Inzaghi has understood that Conte’s quick, counter-attacking style certainly has to stay as it can decimate teams when used correctly. He has, however, been quick to realise that sometimes his teams need a more pragmatic approach and need to be more direct. This was evident against Verona when it seemed that Edin Dzeko would play a massive part in this game plan. The long balls in may not be attractive but allow Inter to offer another way of combating the opposition.
Whether it was an effect of the pandemic or the fact that no fans were allowed in the stadium, or just the way the campaign played out, there was no disputing Inter were poor at home. This is a crucial point as winning the home games has and always will be fundamentally key to progressing in the Champions League. Last term, they drew with Borussia Monchengladbach, lost to Real Madrid and drew with Shakhtar Donetsk, these performances showed no confidence and Inter failed to take advantage of being at home.

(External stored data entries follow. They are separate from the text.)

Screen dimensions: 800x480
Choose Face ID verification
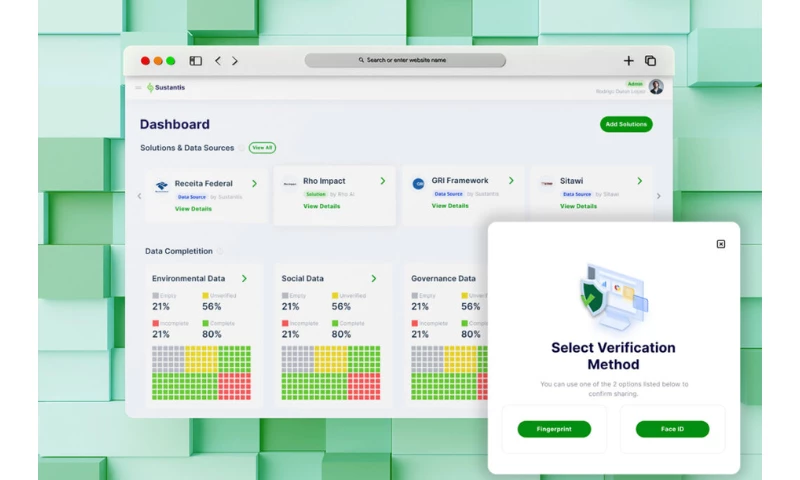pyautogui.click(x=672, y=429)
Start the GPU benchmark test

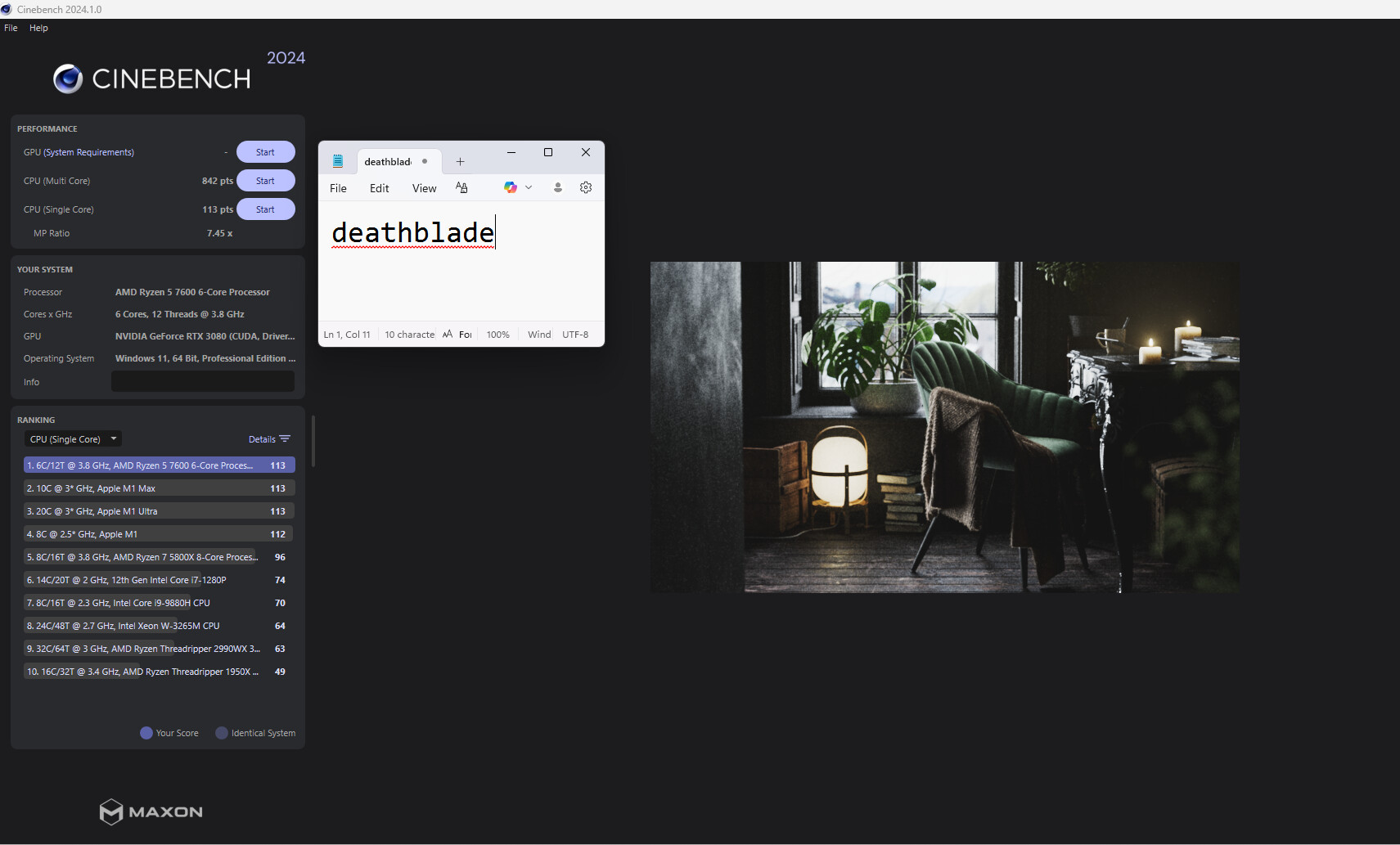[x=265, y=152]
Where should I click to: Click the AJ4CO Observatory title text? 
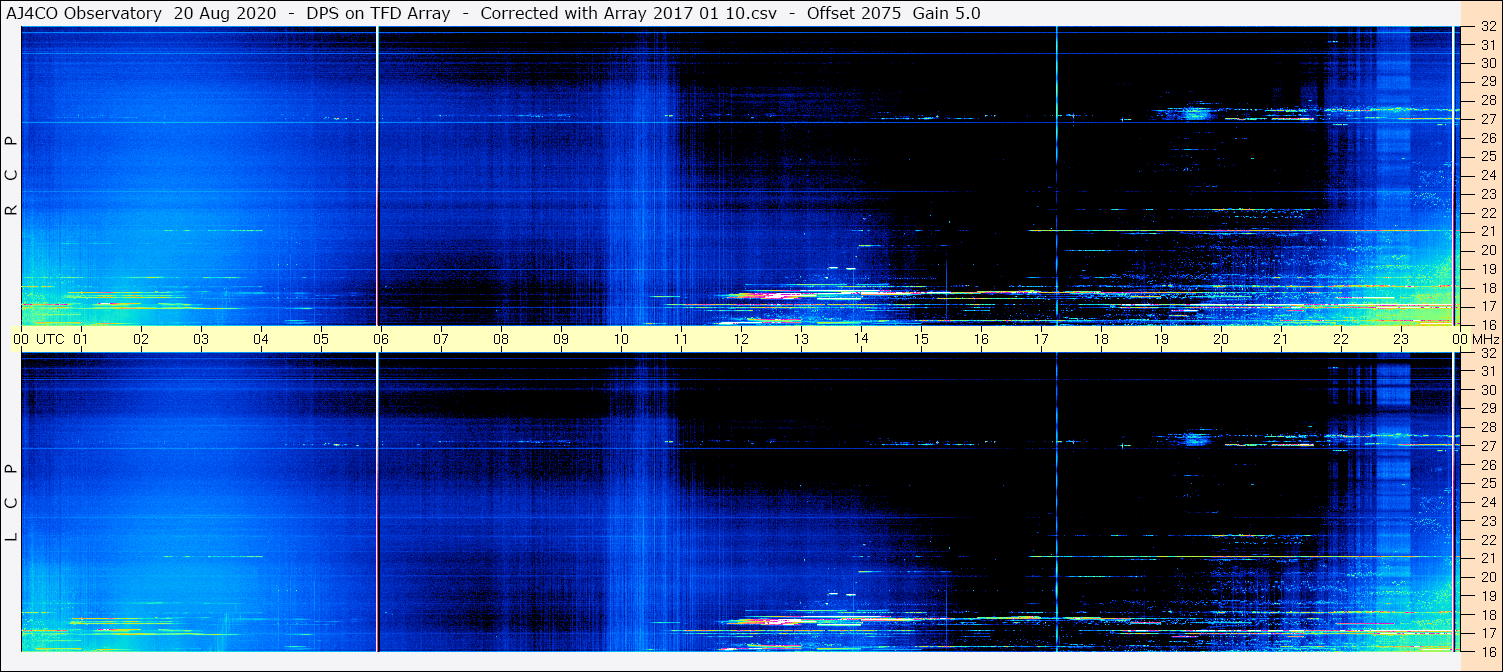click(x=84, y=13)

With the crowd back and behind them, the Nerazzurri need to approach these games with confidence. They will have to utilise the infectious fan base who will back them to the hilt. The irony of the draw for this year is that they will face both Madrid and Donetsk again and therefore have no excuses when they look to correct their wrongs.

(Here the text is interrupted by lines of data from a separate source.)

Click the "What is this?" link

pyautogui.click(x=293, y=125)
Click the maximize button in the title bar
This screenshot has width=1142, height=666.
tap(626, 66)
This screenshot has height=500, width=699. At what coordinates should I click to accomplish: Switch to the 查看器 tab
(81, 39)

It seems that the Inter coach is also happy to rotate the squad. Already there has been talks that Arturo Vidal (who has been impressive off the bench) may start against Real Madrid. Conte was a man who liked to keep his line-up as consistent as possible and whilst this worked well later in the domestic campaign (as Inter were out of Europe), it would not have been possible to sustain had Inter gone deeper into the competition. The early signs are good as the likes of Joaquin Correa could easily slot in up front.
It feels like there is more fluidity in the squad, even if the argument is that there may be less quality since Romelu Lukaku and Achraf Hakimi departed. If the Nerazzurri are serious about attacking this season on all fronts, then the rotation will be crucial and Inzaghi will have to trust all elements of the squad, including those who have been on the fringes.
It is challenging for Inter as the summer and the ownership issues have not been kind. However, thanks Beppe Marotta, Inzaghi and the staff, they have managed to keep hold of the central part of a competitive group and too many are still in contention for the Scudetto. The coach could show how much his presence is an improvement if he qualifies from the group stages as last year’s campaign was a mess and despite the domestic success, European ambitions were thwarted. It will be intriguing to see how Inter approach the campaign, but for sure, the fans expect a better showing than last season and despite losing key assets, they may actually be better placed this year to compete.